Peter also worked for Newalls, where he was a shop steward, after leaving a second spell at Cape in 1969.

It was part of Turner and Newall, another major asbestos manufacturer, which went into administration in 2001.

A trust has been set up to deal with the scale of asbestos claims against it.

Peter recalled when workers went on strike over concerns Newalls was bringing asbestos back for use after saying it would be replaced with non-asbestos.

Conditions got better, he admitted, after the introduction of asbestos regulations in 1970.

Peter, who was released by West Ham United after spending time there as a teenager, retired at 65 but said he began to struggle with his breathing about five years ago.

He was diagnosed with asbestosis, adding: "When you retire, you half think you've escaped it. But you haven't."

Peter was speaking in Barking where a memorial was unveiled on Thursday (April 28) to commemorate those who have lost their lives from asbestos exposure.

Peter Auger next to the memorial to asbestos victims in Barking

Peter next to the memorial to asbestos victims in Barking - Credit: Michael Cox

"It's nice to see a statue going up for all those innocent people who died trying to earn a living, including my brother and my brother-in-law.

"Let's be honest, there are plenty of youngsters who don't know what asbestos is or what it means."

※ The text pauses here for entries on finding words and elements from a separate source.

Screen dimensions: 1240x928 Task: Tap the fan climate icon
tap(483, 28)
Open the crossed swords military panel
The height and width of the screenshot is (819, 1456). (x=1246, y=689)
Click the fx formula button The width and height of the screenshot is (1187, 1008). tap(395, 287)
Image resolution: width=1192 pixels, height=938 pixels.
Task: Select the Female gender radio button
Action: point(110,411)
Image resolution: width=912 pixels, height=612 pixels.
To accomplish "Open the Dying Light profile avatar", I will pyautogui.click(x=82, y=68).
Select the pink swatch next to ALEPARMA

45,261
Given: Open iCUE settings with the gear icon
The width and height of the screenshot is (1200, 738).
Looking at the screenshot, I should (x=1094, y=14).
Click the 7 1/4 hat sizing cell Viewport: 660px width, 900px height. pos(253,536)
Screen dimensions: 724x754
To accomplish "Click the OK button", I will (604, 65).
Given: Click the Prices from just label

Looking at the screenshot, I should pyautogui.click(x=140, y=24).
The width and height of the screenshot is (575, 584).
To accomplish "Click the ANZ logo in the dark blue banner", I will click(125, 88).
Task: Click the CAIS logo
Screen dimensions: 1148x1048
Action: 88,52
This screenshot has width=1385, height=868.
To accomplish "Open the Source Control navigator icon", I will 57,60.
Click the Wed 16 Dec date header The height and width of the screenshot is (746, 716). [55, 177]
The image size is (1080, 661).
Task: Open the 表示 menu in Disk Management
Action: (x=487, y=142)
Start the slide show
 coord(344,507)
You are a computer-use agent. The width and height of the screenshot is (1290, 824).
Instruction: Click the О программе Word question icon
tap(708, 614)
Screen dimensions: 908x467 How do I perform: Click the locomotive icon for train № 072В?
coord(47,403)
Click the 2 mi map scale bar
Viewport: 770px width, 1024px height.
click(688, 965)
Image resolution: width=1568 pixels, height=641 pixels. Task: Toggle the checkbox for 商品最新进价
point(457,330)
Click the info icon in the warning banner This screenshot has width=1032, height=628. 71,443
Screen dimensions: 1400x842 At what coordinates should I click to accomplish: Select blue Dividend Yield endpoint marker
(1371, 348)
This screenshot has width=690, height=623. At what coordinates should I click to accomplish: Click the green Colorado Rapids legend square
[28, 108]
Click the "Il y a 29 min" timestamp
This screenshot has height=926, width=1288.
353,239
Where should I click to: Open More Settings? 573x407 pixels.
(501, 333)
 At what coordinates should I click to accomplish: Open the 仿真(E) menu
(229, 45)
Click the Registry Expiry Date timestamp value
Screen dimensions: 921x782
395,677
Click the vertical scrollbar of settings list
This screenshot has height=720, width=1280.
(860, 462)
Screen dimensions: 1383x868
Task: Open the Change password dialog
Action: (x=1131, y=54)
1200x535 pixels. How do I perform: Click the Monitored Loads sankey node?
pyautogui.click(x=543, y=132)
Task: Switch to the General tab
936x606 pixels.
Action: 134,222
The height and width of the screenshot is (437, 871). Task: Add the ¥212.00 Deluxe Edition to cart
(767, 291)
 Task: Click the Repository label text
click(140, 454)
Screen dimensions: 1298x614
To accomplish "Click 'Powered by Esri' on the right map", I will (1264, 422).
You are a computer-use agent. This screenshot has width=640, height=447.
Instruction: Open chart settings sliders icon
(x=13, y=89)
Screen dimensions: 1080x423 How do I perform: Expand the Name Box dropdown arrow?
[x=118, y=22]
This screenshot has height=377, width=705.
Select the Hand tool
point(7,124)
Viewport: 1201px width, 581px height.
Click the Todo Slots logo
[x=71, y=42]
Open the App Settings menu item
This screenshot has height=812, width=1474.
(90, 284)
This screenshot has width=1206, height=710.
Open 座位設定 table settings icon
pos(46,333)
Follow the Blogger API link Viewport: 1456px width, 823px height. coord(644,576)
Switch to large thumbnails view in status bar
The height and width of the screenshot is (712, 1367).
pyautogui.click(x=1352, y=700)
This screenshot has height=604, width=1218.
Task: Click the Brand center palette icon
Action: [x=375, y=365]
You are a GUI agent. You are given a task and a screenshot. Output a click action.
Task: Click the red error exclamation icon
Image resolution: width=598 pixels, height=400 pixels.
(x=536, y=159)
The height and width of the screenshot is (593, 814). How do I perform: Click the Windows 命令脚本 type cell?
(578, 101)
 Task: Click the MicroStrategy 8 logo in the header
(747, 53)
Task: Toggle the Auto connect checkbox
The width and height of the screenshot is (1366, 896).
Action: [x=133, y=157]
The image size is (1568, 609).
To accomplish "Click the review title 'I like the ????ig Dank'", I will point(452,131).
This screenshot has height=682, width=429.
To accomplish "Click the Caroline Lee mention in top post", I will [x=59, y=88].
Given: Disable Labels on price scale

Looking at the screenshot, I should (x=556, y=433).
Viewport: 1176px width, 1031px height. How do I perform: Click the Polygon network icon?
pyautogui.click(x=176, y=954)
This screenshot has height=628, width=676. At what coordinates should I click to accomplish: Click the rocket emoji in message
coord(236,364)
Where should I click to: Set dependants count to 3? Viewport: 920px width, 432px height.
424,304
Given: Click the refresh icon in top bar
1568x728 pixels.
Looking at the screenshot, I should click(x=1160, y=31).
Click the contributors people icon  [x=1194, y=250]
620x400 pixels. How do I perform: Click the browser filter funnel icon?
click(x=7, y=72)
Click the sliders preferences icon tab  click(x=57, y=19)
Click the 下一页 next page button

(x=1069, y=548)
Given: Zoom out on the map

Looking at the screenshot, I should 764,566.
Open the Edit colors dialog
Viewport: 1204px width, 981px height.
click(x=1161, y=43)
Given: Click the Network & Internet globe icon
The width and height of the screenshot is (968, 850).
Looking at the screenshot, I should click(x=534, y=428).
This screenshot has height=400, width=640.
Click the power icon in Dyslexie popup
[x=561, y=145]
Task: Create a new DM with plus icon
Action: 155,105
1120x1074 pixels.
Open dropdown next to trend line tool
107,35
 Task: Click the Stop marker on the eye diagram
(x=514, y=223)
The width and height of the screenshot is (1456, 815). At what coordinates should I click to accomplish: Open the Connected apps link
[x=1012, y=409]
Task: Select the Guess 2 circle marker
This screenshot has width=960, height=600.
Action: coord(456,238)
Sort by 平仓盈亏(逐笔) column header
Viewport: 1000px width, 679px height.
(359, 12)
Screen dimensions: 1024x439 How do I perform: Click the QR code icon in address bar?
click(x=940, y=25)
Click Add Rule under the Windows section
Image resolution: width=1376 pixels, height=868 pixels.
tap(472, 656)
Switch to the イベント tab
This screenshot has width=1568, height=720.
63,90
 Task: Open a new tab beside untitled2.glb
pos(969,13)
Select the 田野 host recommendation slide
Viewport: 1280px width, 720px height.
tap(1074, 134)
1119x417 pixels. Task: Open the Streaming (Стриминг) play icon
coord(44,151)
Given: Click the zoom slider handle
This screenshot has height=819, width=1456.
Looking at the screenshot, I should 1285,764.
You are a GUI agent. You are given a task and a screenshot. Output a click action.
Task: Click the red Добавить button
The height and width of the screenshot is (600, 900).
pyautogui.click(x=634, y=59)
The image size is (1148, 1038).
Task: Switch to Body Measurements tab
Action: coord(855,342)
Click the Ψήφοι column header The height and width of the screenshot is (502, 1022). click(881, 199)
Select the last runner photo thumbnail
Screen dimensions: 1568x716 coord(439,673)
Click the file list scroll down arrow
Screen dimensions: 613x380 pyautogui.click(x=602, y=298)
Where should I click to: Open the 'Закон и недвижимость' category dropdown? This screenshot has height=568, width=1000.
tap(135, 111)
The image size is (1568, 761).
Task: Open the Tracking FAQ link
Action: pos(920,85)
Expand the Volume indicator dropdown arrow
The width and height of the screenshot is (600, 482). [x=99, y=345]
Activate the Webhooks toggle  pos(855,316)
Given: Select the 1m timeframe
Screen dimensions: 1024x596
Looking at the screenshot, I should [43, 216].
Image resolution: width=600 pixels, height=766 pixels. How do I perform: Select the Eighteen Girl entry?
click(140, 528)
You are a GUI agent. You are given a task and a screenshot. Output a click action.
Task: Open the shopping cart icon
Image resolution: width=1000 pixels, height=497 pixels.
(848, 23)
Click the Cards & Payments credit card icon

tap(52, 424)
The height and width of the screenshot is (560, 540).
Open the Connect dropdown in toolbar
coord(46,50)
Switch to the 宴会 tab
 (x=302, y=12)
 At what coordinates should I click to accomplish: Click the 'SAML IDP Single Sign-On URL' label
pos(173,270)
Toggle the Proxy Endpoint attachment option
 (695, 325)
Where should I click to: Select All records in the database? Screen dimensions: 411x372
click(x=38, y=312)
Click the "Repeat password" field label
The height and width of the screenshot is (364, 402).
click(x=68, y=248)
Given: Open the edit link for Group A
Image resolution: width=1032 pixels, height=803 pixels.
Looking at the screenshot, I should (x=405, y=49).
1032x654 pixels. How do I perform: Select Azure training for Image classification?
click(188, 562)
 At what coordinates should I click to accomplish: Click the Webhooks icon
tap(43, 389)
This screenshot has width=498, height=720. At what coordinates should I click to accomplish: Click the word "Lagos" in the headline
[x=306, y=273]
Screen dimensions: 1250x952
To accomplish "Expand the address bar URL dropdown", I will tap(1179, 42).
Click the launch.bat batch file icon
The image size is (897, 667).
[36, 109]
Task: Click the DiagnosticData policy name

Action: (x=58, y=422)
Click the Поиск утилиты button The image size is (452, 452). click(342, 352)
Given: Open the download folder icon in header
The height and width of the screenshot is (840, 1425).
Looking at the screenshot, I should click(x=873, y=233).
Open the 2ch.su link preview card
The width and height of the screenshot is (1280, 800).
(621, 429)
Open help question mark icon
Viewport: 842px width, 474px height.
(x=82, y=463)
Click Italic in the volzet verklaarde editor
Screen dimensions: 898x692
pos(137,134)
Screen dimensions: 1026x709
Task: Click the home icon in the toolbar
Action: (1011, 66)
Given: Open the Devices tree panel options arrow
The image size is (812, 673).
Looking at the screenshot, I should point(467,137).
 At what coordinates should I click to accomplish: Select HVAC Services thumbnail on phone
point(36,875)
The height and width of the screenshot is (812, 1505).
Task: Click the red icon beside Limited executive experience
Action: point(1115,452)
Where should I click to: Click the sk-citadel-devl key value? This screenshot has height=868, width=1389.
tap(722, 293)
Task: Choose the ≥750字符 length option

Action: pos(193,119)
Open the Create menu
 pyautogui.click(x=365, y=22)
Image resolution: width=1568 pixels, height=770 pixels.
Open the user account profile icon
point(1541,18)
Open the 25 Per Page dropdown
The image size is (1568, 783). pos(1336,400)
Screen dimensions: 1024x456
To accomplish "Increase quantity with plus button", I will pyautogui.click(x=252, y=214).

In his claim, Peter was represented by Shaheen Mosquera, a senior associate at law firm Fieldfisher.

It has been representing Barking residents for more than 30 years in claims over asbestos exposure from the town's Cape factory.

These were not just from workers there but also residents exposed to asbestos dust, Shaheen said.

"It's an appalling and shameful legacy."

A Cape spokesperson said: “Cape confirms that it settled a liability claim for Mr Auger late last year from its scheme of arrangement, which was implemented for the purpose of providing compensation of this kind.”

The Turner and Newall Asbestos Trust has also been contacted for comment.